● **Material shown**
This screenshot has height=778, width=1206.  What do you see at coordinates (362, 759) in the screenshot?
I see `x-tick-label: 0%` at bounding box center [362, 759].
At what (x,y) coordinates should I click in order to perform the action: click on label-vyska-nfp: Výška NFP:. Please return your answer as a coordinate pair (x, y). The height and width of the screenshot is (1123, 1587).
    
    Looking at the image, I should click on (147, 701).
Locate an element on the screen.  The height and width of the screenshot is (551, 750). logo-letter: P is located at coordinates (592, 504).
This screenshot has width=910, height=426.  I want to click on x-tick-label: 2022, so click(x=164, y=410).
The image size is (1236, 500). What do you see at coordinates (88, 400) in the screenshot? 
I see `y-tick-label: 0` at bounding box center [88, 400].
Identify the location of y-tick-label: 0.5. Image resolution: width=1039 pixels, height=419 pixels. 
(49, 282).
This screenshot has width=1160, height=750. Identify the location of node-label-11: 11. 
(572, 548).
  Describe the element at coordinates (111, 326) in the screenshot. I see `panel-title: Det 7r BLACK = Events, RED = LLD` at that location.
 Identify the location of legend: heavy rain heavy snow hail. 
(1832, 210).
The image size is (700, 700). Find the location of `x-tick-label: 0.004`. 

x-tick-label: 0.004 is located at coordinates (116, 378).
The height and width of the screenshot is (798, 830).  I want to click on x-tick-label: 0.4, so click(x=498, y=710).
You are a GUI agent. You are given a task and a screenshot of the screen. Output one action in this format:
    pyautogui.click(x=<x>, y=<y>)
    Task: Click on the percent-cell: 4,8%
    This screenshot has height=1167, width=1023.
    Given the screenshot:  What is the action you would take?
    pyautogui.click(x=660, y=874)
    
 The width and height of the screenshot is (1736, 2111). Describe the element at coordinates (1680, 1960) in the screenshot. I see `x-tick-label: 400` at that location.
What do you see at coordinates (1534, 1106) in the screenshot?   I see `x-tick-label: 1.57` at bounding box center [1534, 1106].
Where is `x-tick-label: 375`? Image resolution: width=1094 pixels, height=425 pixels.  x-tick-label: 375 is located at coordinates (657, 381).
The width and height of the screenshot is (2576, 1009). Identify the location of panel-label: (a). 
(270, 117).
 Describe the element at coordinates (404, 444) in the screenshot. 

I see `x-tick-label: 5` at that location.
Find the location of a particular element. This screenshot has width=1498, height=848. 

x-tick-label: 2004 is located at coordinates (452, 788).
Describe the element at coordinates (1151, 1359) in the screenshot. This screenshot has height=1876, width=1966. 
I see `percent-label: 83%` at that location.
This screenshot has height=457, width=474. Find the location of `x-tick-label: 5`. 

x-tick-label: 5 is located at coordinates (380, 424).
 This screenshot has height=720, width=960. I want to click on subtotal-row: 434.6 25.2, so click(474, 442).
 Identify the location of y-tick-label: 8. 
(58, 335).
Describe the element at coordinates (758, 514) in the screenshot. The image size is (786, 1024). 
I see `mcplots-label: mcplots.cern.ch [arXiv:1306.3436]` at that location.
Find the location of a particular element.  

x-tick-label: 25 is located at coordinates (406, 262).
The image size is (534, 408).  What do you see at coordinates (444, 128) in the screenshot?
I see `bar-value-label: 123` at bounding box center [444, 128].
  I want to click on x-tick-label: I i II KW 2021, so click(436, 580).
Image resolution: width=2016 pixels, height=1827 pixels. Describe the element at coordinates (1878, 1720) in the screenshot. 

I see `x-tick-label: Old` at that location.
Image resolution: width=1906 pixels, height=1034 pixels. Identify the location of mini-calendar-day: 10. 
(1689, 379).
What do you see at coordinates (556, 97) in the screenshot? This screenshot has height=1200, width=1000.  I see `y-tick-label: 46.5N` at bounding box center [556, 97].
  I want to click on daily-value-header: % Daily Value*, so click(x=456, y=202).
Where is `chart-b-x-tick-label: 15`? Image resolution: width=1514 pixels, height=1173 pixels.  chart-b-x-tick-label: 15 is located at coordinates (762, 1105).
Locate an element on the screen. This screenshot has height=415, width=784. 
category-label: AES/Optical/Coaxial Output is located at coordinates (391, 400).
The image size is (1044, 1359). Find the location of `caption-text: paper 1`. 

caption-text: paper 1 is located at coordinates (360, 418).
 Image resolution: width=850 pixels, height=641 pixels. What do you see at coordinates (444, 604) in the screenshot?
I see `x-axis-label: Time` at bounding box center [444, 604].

● **What the task asks**
Copy this listing line for line, exactly as it stands.

● **Answer to this task**
This screenshot has height=778, width=1206.  What do you see at coordinates (362, 759) in the screenshot?
I see `x-tick-label: 0%` at bounding box center [362, 759].
At what (x,y) coordinates should I click in order to perform the action: click on label-vyska-nfp: Výška NFP:. Please return your answer as a coordinate pair (x, y). The height and width of the screenshot is (1123, 1587).
    
    Looking at the image, I should click on (147, 701).
Locate an element on the screen.  The height and width of the screenshot is (551, 750). logo-letter: P is located at coordinates (592, 504).
This screenshot has width=910, height=426.  I want to click on x-tick-label: 2022, so click(x=164, y=410).
The image size is (1236, 500). What do you see at coordinates (88, 400) in the screenshot? 
I see `y-tick-label: 0` at bounding box center [88, 400].
Identify the location of y-tick-label: 0.5. Image resolution: width=1039 pixels, height=419 pixels. 
(49, 282).
This screenshot has width=1160, height=750. Identify the location of node-label-11: 11. 
(572, 548).
  Describe the element at coordinates (111, 326) in the screenshot. I see `panel-title: Det 7r BLACK = Events, RED = LLD` at that location.
 Identify the location of legend: heavy rain heavy snow hail. 
(1832, 210).
The image size is (700, 700). Find the location of `x-tick-label: 0.004`. 

x-tick-label: 0.004 is located at coordinates (116, 378).
The height and width of the screenshot is (798, 830).  I want to click on x-tick-label: 0.4, so click(x=498, y=710).
You are a GUI agent. You are given a task and a screenshot of the screen. Output one action in this format:
    pyautogui.click(x=<x>, y=<y>)
    Task: Click on the percent-cell: 4,8%
    This screenshot has height=1167, width=1023.
    Given the screenshot:  What is the action you would take?
    pyautogui.click(x=660, y=874)
    
 The width and height of the screenshot is (1736, 2111). Describe the element at coordinates (1680, 1960) in the screenshot. I see `x-tick-label: 400` at that location.
What do you see at coordinates (1534, 1106) in the screenshot?   I see `x-tick-label: 1.57` at bounding box center [1534, 1106].
Where is `x-tick-label: 375`? Image resolution: width=1094 pixels, height=425 pixels.  x-tick-label: 375 is located at coordinates (657, 381).
The width and height of the screenshot is (2576, 1009). Identify the location of panel-label: (a). 
(270, 117).
 Describe the element at coordinates (404, 444) in the screenshot. 

I see `x-tick-label: 5` at that location.
Find the location of a particular element. This screenshot has width=1498, height=848. 

x-tick-label: 2004 is located at coordinates (452, 788).
Describe the element at coordinates (1151, 1359) in the screenshot. This screenshot has height=1876, width=1966. 
I see `percent-label: 83%` at that location.
This screenshot has height=457, width=474. Find the location of `x-tick-label: 5`. 

x-tick-label: 5 is located at coordinates (380, 424).
 This screenshot has height=720, width=960. I want to click on subtotal-row: 434.6 25.2, so click(474, 442).
 Identify the location of y-tick-label: 8. 
(58, 335).
Describe the element at coordinates (758, 514) in the screenshot. The image size is (786, 1024). 
I see `mcplots-label: mcplots.cern.ch [arXiv:1306.3436]` at that location.
Find the location of a particular element.  

x-tick-label: 25 is located at coordinates (406, 262).
The image size is (534, 408).  What do you see at coordinates (444, 128) in the screenshot?
I see `bar-value-label: 123` at bounding box center [444, 128].
  I want to click on x-tick-label: I i II KW 2021, so click(436, 580).
Image resolution: width=2016 pixels, height=1827 pixels. Describe the element at coordinates (1878, 1720) in the screenshot. 

I see `x-tick-label: Old` at that location.
Image resolution: width=1906 pixels, height=1034 pixels. Identify the location of mini-calendar-day: 10. 
(1689, 379).
What do you see at coordinates (556, 97) in the screenshot? This screenshot has height=1200, width=1000.  I see `y-tick-label: 46.5N` at bounding box center [556, 97].
  I want to click on daily-value-header: % Daily Value*, so click(x=456, y=202).
Where is `chart-b-x-tick-label: 15`? Image resolution: width=1514 pixels, height=1173 pixels.  chart-b-x-tick-label: 15 is located at coordinates (762, 1105).
Locate an element on the screen. This screenshot has height=415, width=784. 
category-label: AES/Optical/Coaxial Output is located at coordinates (391, 400).
The image size is (1044, 1359). Find the location of `caption-text: paper 1`. 

caption-text: paper 1 is located at coordinates (360, 418).
 Image resolution: width=850 pixels, height=641 pixels. What do you see at coordinates (444, 604) in the screenshot?
I see `x-axis-label: Time` at bounding box center [444, 604].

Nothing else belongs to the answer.